Closed deelerke closed 3 years ago

deelerke commented 4 years ago

hi, there is an option to select JSON input for the msg.payload, but it seems to only test the whole string. So the LED would only colorize when the complete string is matched. Is it possible to select which JSON element & value to test? For example: an input would look like: { "Light1":0,"Light2":1,"Light3":0,"Light4":1 } And then have the led node to test: if "Light1" == "1" then color = "green"
if "Light1" == "0" then color = "grey" That way you can connect many ui-leds to a single input and select on what element to light up.

see: https://discourse.nodered.org/t/simple-json-input-string-to-leds-on-dash/20003

THANKS!

yoiang commented 4 years ago

Hello @deelerke ! Sorry for the very late reply! As outlined in the thread you currently will have to split up the values that come through your initial payload and direct the appropriate one to the LED you'd like to process that value. It is a lot of repetitive work but a lot of that can be solved by using subflows.

I am struggling to think of a robust but also intuitive way to allow using properties within an object type payload. Are there any other nodes you feel do this well? Perhaps an option to compare the direct value or as an object and if one selects object they must also specify a property.

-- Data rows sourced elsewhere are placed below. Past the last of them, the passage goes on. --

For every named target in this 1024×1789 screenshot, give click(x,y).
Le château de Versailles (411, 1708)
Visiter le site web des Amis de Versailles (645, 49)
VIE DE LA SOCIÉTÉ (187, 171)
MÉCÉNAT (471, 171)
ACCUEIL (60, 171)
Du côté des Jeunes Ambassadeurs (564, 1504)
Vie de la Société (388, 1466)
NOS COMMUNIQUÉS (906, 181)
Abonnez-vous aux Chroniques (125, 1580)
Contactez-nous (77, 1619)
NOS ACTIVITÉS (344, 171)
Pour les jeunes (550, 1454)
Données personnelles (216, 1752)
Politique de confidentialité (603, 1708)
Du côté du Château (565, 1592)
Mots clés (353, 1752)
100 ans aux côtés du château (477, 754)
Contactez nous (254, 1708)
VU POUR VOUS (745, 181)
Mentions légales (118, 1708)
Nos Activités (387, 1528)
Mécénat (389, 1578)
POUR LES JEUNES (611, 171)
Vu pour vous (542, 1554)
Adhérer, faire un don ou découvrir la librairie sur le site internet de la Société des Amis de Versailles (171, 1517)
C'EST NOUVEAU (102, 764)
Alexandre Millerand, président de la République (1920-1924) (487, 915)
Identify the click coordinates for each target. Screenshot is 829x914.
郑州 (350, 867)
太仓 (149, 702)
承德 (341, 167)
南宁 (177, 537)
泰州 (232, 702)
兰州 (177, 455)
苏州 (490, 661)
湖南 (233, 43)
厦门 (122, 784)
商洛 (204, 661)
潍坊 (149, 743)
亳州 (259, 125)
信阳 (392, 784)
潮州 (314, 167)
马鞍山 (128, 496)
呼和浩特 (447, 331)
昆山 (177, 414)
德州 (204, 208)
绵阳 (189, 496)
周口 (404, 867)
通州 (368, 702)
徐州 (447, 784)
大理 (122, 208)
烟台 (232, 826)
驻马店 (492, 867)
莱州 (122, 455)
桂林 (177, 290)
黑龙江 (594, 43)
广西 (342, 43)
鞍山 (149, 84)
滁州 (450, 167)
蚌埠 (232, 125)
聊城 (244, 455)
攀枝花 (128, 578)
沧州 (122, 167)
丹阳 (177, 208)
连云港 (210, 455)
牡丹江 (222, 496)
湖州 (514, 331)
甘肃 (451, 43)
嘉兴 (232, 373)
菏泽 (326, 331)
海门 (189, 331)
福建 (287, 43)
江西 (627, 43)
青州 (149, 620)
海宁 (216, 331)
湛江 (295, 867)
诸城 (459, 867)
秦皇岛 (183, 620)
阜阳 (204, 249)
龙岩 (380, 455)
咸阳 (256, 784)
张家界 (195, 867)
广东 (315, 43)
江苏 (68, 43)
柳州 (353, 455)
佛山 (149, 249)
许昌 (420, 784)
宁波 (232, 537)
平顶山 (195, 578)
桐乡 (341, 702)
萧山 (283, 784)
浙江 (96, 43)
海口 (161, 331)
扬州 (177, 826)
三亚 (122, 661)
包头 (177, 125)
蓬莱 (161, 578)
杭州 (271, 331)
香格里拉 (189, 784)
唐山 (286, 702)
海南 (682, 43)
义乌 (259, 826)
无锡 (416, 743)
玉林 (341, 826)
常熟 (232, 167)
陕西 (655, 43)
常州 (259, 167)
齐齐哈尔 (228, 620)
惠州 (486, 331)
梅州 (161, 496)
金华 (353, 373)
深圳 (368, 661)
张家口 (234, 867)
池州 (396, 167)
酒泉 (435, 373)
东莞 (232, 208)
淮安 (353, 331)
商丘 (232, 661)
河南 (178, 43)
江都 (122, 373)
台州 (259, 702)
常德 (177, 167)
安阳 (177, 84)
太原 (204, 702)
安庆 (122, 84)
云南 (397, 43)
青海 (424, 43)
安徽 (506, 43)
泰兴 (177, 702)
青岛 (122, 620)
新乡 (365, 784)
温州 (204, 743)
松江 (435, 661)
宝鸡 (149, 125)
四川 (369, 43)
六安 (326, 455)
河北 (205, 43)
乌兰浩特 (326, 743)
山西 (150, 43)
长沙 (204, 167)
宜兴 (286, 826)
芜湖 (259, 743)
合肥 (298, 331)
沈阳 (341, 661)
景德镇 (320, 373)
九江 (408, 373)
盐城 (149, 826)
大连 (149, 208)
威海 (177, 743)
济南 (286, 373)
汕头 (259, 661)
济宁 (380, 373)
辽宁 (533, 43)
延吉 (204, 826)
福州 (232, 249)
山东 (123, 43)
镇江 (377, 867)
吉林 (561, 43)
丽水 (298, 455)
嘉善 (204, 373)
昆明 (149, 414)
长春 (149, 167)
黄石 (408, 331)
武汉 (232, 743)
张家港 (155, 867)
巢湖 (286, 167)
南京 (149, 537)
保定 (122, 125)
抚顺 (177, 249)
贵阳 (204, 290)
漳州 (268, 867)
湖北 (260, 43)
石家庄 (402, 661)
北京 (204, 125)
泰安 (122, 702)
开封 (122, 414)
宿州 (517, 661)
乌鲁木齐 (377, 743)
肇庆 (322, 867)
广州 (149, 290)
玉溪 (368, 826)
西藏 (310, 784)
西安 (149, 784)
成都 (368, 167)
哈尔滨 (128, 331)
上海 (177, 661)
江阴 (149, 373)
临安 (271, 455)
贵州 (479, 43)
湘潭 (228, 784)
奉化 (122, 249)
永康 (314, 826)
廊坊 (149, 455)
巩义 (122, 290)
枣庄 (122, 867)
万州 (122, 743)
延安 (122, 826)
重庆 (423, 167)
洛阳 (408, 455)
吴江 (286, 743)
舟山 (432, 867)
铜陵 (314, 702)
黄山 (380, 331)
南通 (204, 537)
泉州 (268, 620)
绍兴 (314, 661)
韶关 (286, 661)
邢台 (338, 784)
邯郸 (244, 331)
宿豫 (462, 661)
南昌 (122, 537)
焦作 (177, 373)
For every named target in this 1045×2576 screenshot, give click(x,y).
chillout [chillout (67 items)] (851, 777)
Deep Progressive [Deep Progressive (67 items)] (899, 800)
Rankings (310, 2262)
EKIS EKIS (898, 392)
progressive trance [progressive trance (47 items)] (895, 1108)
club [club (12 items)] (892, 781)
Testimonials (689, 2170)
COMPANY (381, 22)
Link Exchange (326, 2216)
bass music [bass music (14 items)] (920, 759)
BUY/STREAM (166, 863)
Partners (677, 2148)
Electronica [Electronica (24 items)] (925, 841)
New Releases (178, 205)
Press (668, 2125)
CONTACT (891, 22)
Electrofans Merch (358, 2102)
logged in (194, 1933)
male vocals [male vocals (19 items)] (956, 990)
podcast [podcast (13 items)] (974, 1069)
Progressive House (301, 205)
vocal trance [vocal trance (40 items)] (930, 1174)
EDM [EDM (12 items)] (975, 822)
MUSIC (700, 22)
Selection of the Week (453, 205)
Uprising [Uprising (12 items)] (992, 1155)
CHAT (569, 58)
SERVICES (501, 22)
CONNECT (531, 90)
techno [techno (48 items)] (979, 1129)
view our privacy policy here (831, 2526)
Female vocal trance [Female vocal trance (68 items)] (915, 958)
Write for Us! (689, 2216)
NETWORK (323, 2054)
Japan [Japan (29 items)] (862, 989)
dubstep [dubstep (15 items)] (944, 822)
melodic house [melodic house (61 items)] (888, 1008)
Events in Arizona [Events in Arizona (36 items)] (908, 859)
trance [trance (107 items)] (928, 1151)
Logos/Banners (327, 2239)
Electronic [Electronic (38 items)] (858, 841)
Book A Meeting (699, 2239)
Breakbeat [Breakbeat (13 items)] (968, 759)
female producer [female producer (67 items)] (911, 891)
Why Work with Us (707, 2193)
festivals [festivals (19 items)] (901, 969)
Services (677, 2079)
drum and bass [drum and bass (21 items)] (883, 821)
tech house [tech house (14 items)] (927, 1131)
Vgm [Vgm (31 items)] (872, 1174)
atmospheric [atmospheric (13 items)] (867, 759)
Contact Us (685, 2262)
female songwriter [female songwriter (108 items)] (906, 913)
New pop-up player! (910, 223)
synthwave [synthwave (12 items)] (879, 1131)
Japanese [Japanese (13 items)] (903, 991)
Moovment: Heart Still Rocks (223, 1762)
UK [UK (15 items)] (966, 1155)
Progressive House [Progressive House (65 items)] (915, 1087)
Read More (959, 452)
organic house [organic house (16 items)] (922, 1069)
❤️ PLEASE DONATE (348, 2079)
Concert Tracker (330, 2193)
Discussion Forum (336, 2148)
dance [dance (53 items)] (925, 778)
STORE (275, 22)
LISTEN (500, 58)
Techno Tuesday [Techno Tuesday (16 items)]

This could get complicated, people requesting path support for sub-sub-sub properties, etc.

Edit below:

It's been a little since I've messed around with the node, just played a little more and I have some thoughts, let me know what you think:

Right now the node is using Node-RED's compareObjects method which tests exact match. We could add an option that says instead test that the properties of the matching payload defined in the Colors for value of msg.payload are all present and equal in our actual payload.

So for example:

Match

Test

{
   "value" : false,
   "value2" : true
}

Payload

{
   "value" : false,
   "value1.5" : false,
   "value2" : true
}

No match

Test

{
   "value" : false,
   "value2" : true
}

Payload // Missing "value2"

{
   "value" : false,
   "value1.5" : false
}

Payload // value2's value does not match

{
   "value" : false,
   "value1.5" : false,
   "value2" : false
}
yoiang commented 3 years ago

Looking back on this I think there isn't a very extendable but also non-power user style interface that I can imagine, and it feels like it would be more flexible to keep this functionality in a separate place, such as a function or switch node.

However if anyone still has a strong argument feel free to drop it here!